* BRANO DA LEGGERE *
━━━━━━━━━━

Costa d'Avorio: Gbagbo resiste. Il cardinale Turkson: chi ha perso le elezioni si
faccia da parte
Calma carica di tensione oggi ad Abidjan, in Costa d’Avorio, dove prosegue l’assedio
al palazzo presidenziale dov’è rinchiuso il presidente uscente Gbagbo. Il servizio
di Sergio Centofanti:
Le forze
di Gbagbo resistono all’assedio e rispondono con le armi pesanti. Hanno anche attaccato
la residenza dell'ambasciatore francese con alcuni razzi. Pronta la rappresaglia dei
soldati francesi della forza ''Licorne'', presenti nella città, che hanno distrutto
un veicolo blindato delle forze pro-Gbagbo. Da parte sua, Human Rights Watch accusa
sia le milizie del presidente uscente che quelle del presidente eletto, Ouattara,
di aver compiuto massacri indiscriminati contro la popolazione civile: centinaia di
persone, compresi donne e bambini, sarebbero stati uccisi, interi villaggi bruciati.
Tutto questo mentre continua il dramma umanitario di centinaia di migliaia di sfollati
in fuga dalle violenze: l’Onu ha lanciato un appello per l’apertura di corridoi umanitari.
Ieri, intanto, è rientrato a Roma il cardinale Peter Kodwo Appiah Turkson,
presidente del Pontificio Consiglio Giustizia e Pace, che il Papa aveva inviato in
Costa d'Avorio per una missione di ''pace'' e ''riconciliazione'': purtroppo non è
riuscito a raggiungere il Paese. Ascoltiamo la sua testimonianza:
R.
- Nessun aereo poteva entrare in Costa d’Avorio e il nunzio che doveva accogliermi
non poteva uscire perché la sua residenza è molto vicina a quella presidenziale. Quindi,
ho aspettato un po’ in Ghana, ad Accra, sperando che la situazione cambiasse un po’
ma non ho avuto buona fortuna. Ho anche cercato di avere assistenza dall’Onu perché
l’Onu faceva voli speciali da Accra alla Costa d’Avorio ma, come ho potuto verificare,
l’Onu non voleva correre questo rischio di portare una persona che non facesse parte
del suo staff in situazioni molto delicate e pericolose come queste. C’era il coprifuoco
e quindi non è stato possibile entrare in Costa d’Avorio perché l’aeroporto è stato
chiuso. Ho parlato telefonicamente con il nunzio e con il presidente della Conferenza
episcopale ivoriana e così ci siamo confrontati su quello che sta accadendo.
D.
- Quale messaggio voleva portare in Costa d’Avorio?
R. - Volevo portare
il messaggio del Papa alla Conferenza episcopale ivoriana ma non ho potuto consegnare
il messaggio e il contenuto rimane riservato.
D. - Gli scontri non sono
finiti, ci sono centinaia di migliaia di sfollati e profughi. Che cosa può fare la
comunità internazionale?
R. - I profughi si dirigono soprattutto verso
la Liberia e verso il Ghana. Non ci sono tanti profughi verso il nord, cioè verso
il Burkina Faso. Per quanto riguarda i profughi in Ghana, credo che il governo ghanese
si stia già prendendo cura di quelli che si trovano lì, secondo le proprie capacità.

━━━━━━━━━━

* CONSEGNE *
1. Trascrivi per favore il passo dell'articolo sulla Costa d'Avorio che comincia con le parole "- Nessun aereo" e termina dopo le parole "che sta accadendo.".
2. Elenca tutti gli Stati nominati nell'articolo sulla Costa d'Avorio.

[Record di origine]
━━━━━━━━━━

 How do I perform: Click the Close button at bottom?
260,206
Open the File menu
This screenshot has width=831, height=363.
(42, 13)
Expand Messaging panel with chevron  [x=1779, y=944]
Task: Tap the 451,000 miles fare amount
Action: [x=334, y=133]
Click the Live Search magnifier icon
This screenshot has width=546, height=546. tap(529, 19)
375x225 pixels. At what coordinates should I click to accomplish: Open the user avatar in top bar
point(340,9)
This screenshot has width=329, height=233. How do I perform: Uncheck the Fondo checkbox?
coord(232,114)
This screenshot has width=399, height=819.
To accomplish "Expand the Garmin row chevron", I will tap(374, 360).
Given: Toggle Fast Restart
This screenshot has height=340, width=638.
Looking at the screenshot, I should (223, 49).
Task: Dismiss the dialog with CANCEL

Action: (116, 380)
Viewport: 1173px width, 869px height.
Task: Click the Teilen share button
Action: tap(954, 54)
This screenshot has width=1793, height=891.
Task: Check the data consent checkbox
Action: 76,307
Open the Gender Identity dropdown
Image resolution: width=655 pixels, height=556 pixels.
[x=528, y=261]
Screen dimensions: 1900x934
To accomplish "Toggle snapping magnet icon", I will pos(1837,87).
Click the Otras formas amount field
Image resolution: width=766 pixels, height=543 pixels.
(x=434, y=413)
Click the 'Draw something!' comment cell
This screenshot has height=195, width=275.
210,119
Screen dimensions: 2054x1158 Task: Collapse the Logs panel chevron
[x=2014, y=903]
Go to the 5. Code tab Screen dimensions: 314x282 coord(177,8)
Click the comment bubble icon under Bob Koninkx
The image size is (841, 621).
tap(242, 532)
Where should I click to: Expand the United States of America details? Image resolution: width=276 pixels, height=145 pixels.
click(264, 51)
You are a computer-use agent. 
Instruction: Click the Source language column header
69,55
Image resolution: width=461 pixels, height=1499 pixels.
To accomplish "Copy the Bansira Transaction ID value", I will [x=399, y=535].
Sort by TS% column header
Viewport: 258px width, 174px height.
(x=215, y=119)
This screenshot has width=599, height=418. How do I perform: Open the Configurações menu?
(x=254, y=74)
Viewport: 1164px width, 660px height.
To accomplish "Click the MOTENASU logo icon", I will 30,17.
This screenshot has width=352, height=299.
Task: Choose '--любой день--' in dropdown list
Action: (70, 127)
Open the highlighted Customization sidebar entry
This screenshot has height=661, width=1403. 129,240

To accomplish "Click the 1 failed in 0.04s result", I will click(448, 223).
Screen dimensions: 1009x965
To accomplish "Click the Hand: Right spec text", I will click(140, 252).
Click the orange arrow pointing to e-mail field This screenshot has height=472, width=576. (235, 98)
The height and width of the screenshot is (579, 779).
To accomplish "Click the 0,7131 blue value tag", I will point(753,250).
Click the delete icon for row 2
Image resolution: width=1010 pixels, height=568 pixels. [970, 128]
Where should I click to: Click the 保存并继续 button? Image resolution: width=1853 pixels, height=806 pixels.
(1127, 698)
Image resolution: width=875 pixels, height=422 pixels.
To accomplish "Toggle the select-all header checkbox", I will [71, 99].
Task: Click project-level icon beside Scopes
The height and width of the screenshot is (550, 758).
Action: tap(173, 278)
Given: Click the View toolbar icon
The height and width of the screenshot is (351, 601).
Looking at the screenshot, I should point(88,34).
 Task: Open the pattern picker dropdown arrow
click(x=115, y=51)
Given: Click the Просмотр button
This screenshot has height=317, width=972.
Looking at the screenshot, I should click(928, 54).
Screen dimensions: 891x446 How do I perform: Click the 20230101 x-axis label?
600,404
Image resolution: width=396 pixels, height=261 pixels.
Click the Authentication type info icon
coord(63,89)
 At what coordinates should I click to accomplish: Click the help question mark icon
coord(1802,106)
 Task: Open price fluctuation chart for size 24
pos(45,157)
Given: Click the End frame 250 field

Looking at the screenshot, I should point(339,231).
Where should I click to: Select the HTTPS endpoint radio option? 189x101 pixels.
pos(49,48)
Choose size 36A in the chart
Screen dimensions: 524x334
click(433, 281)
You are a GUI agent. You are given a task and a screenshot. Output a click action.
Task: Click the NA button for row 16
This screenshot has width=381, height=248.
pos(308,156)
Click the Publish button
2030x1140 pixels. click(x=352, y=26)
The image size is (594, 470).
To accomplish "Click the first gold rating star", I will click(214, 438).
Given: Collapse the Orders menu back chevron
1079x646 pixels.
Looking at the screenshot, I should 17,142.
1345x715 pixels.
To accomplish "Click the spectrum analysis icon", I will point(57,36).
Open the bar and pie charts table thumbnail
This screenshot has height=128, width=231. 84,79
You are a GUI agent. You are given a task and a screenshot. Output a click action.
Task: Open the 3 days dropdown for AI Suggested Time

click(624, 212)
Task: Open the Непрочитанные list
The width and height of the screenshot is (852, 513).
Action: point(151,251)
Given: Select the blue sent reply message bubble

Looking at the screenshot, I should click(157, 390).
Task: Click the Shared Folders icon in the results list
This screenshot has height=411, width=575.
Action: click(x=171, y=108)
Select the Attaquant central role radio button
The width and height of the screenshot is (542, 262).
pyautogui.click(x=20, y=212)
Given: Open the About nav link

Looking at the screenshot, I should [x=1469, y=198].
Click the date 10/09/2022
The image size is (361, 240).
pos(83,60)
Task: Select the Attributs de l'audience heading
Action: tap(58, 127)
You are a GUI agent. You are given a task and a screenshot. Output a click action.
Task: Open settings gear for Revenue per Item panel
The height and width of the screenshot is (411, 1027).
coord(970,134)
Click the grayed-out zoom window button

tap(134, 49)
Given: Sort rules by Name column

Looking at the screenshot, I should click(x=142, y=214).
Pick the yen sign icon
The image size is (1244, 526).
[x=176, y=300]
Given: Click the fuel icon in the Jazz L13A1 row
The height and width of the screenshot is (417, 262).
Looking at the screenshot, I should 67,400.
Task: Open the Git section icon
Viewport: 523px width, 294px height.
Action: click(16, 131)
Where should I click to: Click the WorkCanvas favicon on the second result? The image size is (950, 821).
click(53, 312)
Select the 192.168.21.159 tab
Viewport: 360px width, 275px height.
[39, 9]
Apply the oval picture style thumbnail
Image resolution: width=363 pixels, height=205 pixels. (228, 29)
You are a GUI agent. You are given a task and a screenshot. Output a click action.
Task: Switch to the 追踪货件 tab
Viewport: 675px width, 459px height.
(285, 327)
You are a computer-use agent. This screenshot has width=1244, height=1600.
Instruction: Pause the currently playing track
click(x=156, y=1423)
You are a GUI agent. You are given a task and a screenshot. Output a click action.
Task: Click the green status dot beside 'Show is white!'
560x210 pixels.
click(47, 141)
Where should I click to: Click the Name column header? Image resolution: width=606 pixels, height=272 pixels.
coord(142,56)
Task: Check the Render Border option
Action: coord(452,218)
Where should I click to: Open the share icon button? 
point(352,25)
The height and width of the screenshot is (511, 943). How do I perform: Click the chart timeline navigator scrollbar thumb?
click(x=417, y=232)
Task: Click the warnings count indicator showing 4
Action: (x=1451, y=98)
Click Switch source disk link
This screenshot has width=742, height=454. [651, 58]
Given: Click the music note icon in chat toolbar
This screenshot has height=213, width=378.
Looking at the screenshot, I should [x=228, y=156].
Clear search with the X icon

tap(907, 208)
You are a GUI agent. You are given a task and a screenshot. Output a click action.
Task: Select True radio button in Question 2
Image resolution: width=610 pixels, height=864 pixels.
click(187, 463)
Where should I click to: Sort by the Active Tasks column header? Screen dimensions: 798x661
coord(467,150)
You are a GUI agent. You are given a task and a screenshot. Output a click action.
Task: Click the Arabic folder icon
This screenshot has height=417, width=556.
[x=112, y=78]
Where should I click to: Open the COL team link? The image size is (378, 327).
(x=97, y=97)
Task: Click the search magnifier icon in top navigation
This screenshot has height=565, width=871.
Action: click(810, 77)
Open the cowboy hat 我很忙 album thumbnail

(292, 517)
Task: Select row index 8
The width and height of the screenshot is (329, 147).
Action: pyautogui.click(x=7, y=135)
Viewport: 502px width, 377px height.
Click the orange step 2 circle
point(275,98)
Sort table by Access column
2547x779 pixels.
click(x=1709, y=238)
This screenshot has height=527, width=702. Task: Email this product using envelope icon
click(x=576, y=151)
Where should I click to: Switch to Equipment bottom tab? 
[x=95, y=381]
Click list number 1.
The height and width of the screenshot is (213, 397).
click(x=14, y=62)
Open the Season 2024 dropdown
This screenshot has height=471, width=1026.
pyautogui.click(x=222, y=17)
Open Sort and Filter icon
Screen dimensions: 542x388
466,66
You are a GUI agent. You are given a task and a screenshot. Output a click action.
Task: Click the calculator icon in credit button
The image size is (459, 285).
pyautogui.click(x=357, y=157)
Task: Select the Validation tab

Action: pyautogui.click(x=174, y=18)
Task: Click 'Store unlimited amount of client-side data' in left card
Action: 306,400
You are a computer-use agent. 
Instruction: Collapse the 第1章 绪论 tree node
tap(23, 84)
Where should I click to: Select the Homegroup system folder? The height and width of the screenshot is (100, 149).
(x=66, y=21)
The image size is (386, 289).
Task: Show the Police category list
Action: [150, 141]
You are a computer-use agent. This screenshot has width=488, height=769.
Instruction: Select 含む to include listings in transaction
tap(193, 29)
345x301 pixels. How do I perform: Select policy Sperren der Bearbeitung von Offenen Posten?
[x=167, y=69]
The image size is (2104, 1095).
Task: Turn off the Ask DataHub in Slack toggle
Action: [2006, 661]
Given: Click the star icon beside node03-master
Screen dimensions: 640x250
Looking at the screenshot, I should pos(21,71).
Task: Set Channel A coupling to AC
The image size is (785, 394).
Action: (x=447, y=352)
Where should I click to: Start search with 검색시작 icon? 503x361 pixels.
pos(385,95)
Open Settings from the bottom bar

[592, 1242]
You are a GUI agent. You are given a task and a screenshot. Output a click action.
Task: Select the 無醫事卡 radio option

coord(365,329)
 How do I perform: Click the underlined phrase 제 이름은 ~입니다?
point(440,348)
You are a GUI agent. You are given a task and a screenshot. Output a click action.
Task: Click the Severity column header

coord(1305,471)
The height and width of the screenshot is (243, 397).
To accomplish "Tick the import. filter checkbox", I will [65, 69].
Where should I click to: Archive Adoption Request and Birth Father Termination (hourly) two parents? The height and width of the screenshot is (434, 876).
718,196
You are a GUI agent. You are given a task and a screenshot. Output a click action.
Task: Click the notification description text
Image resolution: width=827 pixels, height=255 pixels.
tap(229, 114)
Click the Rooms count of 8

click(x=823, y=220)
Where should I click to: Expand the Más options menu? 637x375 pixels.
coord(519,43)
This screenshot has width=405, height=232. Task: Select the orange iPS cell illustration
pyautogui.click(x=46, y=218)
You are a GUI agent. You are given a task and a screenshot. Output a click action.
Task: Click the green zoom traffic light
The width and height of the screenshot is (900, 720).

━━━━━━━━━━

* RISPOSTE IN ORDINE *
1.
- Nessun aereo poteva entrare in Costa d’Avorio e il nunzio che doveva accogliermi
non poteva uscire perché la sua residenza è molto vicina a quella presidenziale. Quindi,
ho aspettato un po’ in Ghana, ad Accra, sperando che la situazione cambiasse un po’
ma non ho avuto buona fortuna. Ho anche cercato di avere assistenza dall’Onu perché
l’Onu faceva voli speciali da Accra alla Costa d’Avorio ma, come ho potuto verificare,
l’Onu non voleva correre questo rischio di portare una persona che non facesse parte
del suo staff in situazioni molto delicate e pericolose come queste. C’era il coprifuoco
e quindi non è stato possibile entrare in Costa d’Avorio perché l’aeroporto è stato
chiuso. Ho parlato telefonicamente con il nunzio e con il presidente della Conferenza
episcopale ivoriana e così ci siamo confrontati su quello che sta accadendo.

2. Costa d'Avorio, Ghana, Liberia, Burkina Faso